2007-11-23 Thread Marc Lehmann
On Fri, Nov 23, 2007 at 04:03:52PM +0100, Nicolas Favre-Félix [EMAIL 
PROTECTED] wrote:
  libevent doesn't support forking (unless you force it to use select or
  poll) and continue using it in the child.
 
 
 That's actually what I'm doing at the moment, calling listen(), then fork().
 Each child adds a callback for EV_READ on the socket and runs its event
 loop.

I hope you also initialise libevent only in the child, too (or indeed use
fork or select), as kqueue etc. will not work in the child processes.
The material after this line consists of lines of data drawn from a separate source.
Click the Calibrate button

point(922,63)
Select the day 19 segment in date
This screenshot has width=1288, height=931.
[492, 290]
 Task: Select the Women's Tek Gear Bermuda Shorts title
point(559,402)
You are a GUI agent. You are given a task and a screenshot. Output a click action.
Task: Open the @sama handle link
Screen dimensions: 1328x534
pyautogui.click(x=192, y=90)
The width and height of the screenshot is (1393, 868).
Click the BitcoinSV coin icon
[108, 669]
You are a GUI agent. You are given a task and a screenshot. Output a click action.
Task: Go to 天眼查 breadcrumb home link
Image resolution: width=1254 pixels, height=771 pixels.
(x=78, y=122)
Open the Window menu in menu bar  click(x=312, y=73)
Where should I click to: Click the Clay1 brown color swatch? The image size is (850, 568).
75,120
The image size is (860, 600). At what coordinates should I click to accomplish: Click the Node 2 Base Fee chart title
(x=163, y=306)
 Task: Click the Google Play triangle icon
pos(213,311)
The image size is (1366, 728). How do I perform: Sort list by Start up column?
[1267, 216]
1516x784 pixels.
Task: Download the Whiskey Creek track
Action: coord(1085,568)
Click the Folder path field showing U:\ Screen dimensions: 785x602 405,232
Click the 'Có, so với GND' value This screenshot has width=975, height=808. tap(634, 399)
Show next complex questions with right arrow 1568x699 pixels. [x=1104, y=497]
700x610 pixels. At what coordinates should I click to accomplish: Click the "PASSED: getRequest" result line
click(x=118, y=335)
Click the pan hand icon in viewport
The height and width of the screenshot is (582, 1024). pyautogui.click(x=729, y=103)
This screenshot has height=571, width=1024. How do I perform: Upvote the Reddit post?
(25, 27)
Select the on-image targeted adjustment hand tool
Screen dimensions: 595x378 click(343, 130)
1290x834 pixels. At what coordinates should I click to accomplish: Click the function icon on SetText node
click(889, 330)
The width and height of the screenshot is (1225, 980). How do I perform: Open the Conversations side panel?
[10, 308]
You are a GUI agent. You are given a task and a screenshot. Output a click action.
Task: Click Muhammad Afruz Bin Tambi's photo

 It tries to accept() on it when the callback function is executed, and
 handles the client. This has been tested quite heavily without problem...
 Could there be one?

No, not if you only touch libevent in one process that doesn't fork (e.g.
in each child).

The only problem I see with your approach is that it scales badly, as all
processes got woken up that way and then fight for the new connection. But
thats not really a problem unless you want high performance, and is a correct
approach, which is most important.

If you can block when idling (as opposed to having to handle events) you
could also just call accept() in each child - on the more prestigious
kernels (e.g. freebsd and linux) this will only wake up one process, but
of course doesn't allow event handling.

 Thank you for your precisions. I don't have an event loop in the parent, so
 this is not a problem.

Ah, your mentioning of pre-fork and having a problem made me think that
were experiencinging problems with that, my bad :)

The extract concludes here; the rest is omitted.